Cyclic neutropenia is another inherited type of neutropenia. As the name indicates, in this disease neutrophil counts show a cyclic pattern with a typical cycle length of 21 days. These cycles vary from patient to patient with some individuals being neutropenic during the whole cycle and others who have low neutrophil counts for only a few days and normal blood counts during the rest of the cycle. The frequency of bacterial infections depends on the length of the neutropenic period that the patient experiences. Those who have a longer neutropenic period within the cycle suffer more frequently from infections compared to patients who have only short neutropenic phases.
If infections (typically aphthous stomatitis - inflammation and ulceration of the mouth) occur frequently in approximately 3-week intervals, cyclic neutropenia should be considered and serial differential blood counts need to be performed (at least 3 times per week over six weeks) to search for the typical cyclical pattern of blood neutrophils in this disease.

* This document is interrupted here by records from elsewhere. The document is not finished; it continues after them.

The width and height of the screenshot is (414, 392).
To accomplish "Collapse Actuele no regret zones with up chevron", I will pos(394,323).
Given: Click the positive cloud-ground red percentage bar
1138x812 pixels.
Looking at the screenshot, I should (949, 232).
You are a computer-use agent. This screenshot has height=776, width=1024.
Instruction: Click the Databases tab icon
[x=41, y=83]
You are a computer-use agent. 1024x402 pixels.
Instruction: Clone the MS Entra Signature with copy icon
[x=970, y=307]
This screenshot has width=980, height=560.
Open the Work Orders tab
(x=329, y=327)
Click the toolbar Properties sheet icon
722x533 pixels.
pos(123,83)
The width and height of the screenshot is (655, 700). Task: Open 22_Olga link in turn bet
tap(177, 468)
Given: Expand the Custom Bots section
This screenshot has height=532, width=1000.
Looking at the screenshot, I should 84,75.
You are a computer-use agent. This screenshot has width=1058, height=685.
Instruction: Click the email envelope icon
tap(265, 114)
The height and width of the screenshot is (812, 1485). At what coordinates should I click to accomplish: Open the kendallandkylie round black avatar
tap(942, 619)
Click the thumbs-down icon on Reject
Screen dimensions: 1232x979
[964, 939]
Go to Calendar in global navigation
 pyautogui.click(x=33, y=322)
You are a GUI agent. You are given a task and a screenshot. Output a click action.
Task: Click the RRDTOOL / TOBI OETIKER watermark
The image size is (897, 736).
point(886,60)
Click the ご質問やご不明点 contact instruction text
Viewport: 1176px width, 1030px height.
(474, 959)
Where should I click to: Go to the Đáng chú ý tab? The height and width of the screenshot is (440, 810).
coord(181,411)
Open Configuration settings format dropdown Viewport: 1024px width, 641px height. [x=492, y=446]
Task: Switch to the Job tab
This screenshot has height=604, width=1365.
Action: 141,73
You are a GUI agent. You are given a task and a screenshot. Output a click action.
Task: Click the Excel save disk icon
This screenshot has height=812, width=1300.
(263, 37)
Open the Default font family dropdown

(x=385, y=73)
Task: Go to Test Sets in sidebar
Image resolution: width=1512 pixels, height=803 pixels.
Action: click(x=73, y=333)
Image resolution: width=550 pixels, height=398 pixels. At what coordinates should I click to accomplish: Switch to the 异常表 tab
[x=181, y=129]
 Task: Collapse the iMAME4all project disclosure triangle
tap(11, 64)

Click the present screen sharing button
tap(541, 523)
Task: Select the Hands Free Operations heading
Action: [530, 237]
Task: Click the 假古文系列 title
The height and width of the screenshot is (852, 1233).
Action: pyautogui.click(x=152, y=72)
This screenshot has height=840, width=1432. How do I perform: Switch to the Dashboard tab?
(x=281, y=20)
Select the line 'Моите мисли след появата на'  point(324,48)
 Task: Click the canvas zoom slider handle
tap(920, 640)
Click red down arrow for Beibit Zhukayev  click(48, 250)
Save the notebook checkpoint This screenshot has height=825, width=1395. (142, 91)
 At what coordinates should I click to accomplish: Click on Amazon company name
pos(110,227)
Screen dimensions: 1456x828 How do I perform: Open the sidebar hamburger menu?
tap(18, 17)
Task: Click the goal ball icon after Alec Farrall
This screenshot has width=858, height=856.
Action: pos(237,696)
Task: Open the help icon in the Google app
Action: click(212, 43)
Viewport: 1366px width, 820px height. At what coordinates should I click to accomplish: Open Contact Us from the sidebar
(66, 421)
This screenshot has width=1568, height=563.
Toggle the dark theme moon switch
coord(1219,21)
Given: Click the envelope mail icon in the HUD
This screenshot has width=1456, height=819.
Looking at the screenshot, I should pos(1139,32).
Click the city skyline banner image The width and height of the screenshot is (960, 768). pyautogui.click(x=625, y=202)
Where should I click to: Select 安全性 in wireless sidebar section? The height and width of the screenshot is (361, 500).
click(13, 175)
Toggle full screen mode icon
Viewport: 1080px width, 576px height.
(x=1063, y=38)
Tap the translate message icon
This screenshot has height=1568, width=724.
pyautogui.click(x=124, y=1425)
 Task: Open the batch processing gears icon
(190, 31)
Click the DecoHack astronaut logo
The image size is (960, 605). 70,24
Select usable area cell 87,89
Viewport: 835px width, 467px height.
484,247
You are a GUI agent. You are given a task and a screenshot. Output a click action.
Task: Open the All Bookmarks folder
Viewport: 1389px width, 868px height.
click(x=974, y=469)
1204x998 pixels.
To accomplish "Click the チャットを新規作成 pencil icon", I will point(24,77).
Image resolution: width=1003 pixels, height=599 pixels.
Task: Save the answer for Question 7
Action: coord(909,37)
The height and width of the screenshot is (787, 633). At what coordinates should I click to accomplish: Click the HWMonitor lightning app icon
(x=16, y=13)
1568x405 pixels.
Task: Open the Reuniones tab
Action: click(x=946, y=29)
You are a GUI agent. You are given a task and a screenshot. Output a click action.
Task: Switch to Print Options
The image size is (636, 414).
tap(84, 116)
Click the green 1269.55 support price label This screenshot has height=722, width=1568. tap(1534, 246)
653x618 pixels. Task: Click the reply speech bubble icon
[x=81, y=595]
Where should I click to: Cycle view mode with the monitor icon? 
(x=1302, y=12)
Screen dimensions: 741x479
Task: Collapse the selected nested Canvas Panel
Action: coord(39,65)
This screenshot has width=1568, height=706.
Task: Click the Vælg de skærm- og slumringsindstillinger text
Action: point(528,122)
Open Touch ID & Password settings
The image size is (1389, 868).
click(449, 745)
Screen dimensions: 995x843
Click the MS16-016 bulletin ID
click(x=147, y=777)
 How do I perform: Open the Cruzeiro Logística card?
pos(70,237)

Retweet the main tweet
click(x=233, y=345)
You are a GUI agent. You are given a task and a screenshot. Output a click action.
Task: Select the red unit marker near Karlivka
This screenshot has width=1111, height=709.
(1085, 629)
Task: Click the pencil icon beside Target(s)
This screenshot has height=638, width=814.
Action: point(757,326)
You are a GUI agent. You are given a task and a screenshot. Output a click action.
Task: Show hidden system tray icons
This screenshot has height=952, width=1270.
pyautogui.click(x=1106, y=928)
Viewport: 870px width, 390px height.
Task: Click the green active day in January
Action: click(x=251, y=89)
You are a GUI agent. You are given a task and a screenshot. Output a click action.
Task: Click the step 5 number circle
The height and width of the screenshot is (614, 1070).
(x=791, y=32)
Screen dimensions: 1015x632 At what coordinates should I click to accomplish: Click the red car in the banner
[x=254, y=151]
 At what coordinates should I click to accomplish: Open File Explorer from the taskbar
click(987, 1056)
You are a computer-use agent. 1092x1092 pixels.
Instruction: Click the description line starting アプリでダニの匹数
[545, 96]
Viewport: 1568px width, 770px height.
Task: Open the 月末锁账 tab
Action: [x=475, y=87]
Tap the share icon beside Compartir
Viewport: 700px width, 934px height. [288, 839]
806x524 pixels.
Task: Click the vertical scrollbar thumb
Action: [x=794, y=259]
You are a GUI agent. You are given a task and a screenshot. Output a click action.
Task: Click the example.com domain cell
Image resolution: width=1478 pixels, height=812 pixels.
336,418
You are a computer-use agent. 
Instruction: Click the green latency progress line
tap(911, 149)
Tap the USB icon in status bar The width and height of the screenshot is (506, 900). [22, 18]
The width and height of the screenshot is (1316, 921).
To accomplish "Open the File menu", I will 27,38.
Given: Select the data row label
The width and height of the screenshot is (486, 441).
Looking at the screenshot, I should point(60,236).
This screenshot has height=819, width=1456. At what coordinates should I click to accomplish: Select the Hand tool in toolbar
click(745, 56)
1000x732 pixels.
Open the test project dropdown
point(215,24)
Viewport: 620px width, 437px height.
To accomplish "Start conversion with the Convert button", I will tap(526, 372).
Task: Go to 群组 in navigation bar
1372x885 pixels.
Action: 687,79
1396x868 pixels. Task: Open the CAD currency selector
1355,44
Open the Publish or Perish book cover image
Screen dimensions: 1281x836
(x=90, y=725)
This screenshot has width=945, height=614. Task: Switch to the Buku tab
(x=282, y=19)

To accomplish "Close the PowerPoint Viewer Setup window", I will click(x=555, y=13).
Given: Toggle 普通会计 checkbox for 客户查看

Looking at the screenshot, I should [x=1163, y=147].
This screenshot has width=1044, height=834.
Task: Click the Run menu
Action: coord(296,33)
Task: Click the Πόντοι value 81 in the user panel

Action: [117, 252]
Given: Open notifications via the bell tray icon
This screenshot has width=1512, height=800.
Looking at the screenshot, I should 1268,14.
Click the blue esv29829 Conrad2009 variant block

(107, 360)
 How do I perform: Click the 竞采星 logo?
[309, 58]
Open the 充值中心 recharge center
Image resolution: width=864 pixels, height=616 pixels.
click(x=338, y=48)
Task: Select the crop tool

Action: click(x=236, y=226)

Almost all patients with clinically obvious cyclic neutropenia have periods of severe neutropenia (ANC less than 200 cells/Ál) (0.2 x 109/l) every 3 weeks showing some symptoms with almost every cycle, but significant infections (e.g. otitis media, pneumonia and bacteraemia) usually are infrequent. Cyclic neutropenia occurs because of fluctuating rates of cell production by the bone marrow stem cells. In contrast to other causes for neutropenia, in this condition the marrow changes during the cycle, between normal appearance and that of severe maturation arrest of neutrophil production. The underlying genetic defect of cyclic neutropenia has recently been discovered. This might lead to new therapeutical approaches for cyclic neutropenia patients in the future.
Other blood cells, such as platelets or red cells can also show oscillations with a cyclical pattern. Cyclic neutropenia can occur sporadically, but there are families in which cyclic neutropenia is inherited with one parent and more than one child affected. As in Kostmann syndrome, patients with cyclic neutropenia also benefit from G-CSF treatment.